Mathematical Representation:
The spherical coordinates \((r, θ, φ)\) relate to Cartesian coordinates \((x, y, z)\) by: \[ x = r \sin φ \cos θ \] \[ y = r \sin φ \sin θ \] \[ z = r \cos φ \]
Etymology
- Spherical: Comes from the Late Latin word “sphaericus,” from Greek “sphairikos,” meaning “pertaining to a sphere.”
- Coordinates: Derives from the Latin “coordinatus,” meaning “arranged or ordered together.”
Usage Notes
Spherical coordinates are extensively used in contexts where the geometry of the problems is inherently spherical, such as in celestial mechanics, electromagnetics, and fluid dynamics.
Synonyms
- Polar coordinates (specifically when considering two-dimensional systems)
- Spherical polar coordinates
Antonyms
- Cartesian coordinates
- Cylindrical coordinates
Related Terms and Definitions
- Cartesian coordinates: A three-dimensional coordinate system defined by x, y, and z axes, where the position of a point is determined by its perpendicular distances to these axes.

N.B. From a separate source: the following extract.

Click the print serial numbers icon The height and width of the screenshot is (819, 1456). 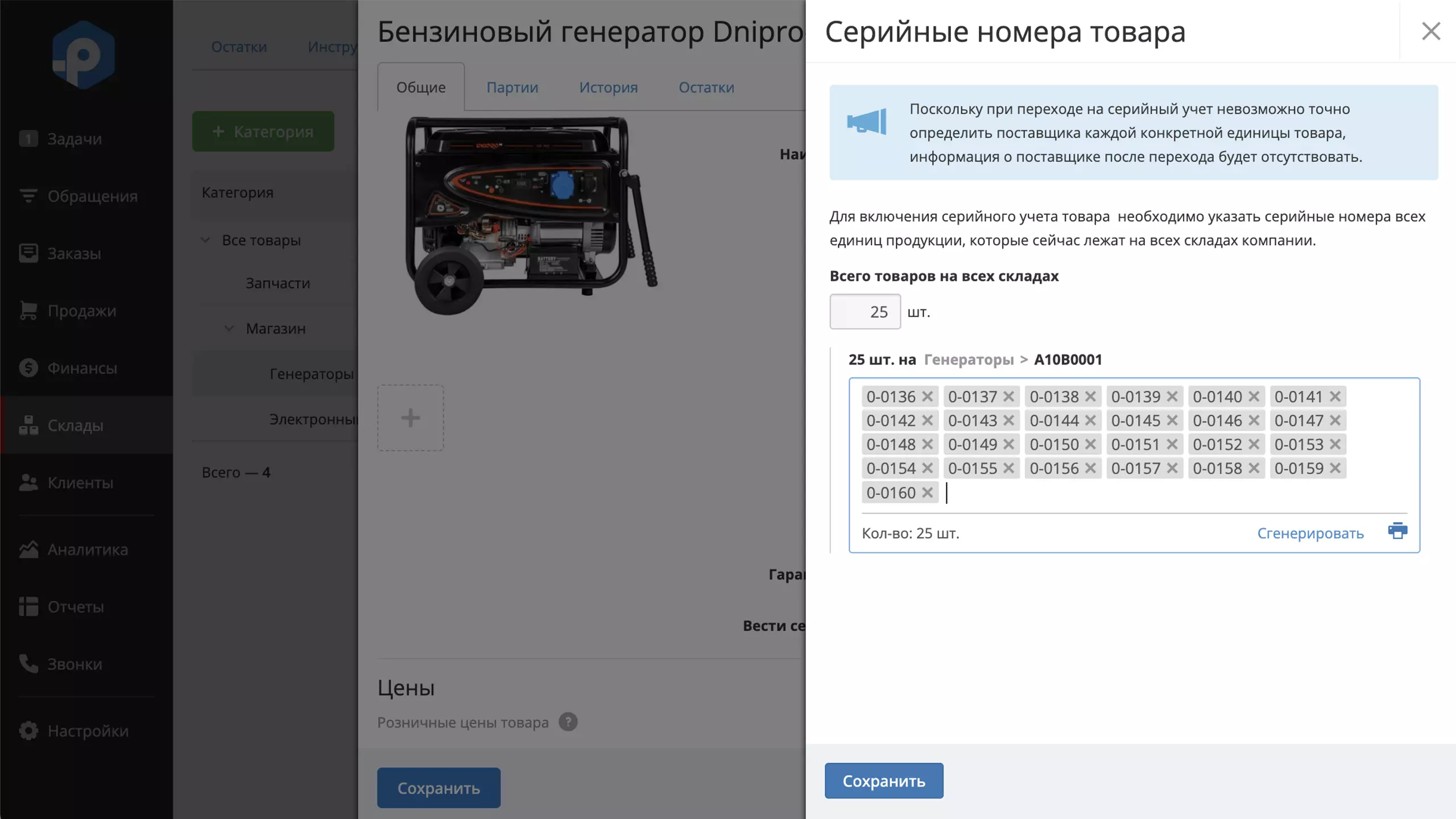(x=1397, y=531)
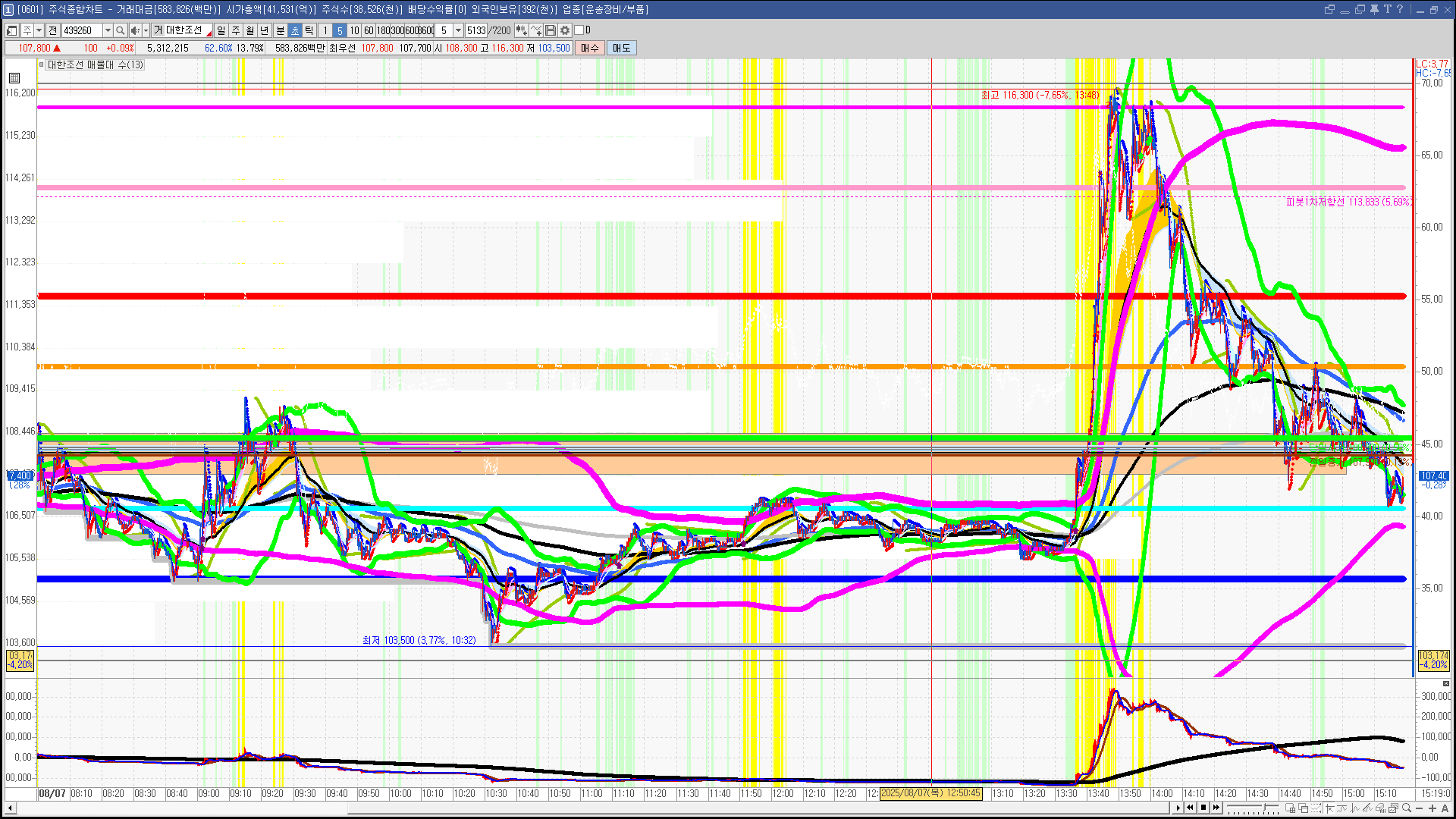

- Cylindrical coordinates: Similar to spherical coordinates but uses a height component, radial distance, and azimuthal angle to describe a point in three-dimensional space.
Exciting Facts
- Spherical coordinate systems are extremely useful in describing planetary motion and are a foundational tool in astronomy.
- The conversion formulas can sometimes become complex, hence their applications often involve sophisticated computational tools for accuracy.
Quotations from Notable Writers
- “Life is a soul’s journey; and the spherical coordinates are our path to realization.” - Unattributed
Usage Paragraphs
Spherical coordinates are indispensable in understanding phenomena that have radial symmetry. For example, when analyzing the gravitational fields around planets or stars, it simplifies the mathematical model by taking advantage of the spherical nature of the system. In quantitative fields such as electromagnetic theory, the use of spherical coordinates helps in formulating Maxwell’s equations in the spherical domain, making engineering applications more feasible.
Suggested Literature
- “Analytical Mechanics,” by L.N. Hand and J.D. Finch – offers a deep dive into the use of spherical coordinates.
- “Mathematical Methods for Physicists,” by G.B. Arfken and H.J. Weber – a comprehensive guide that includes extensive coverage on spherical coordinate systems.
- “Methods of Theoretical Physics,” by Philip M. Morse and Herman Feshbach – useful for mathematicians and theoretical physicists.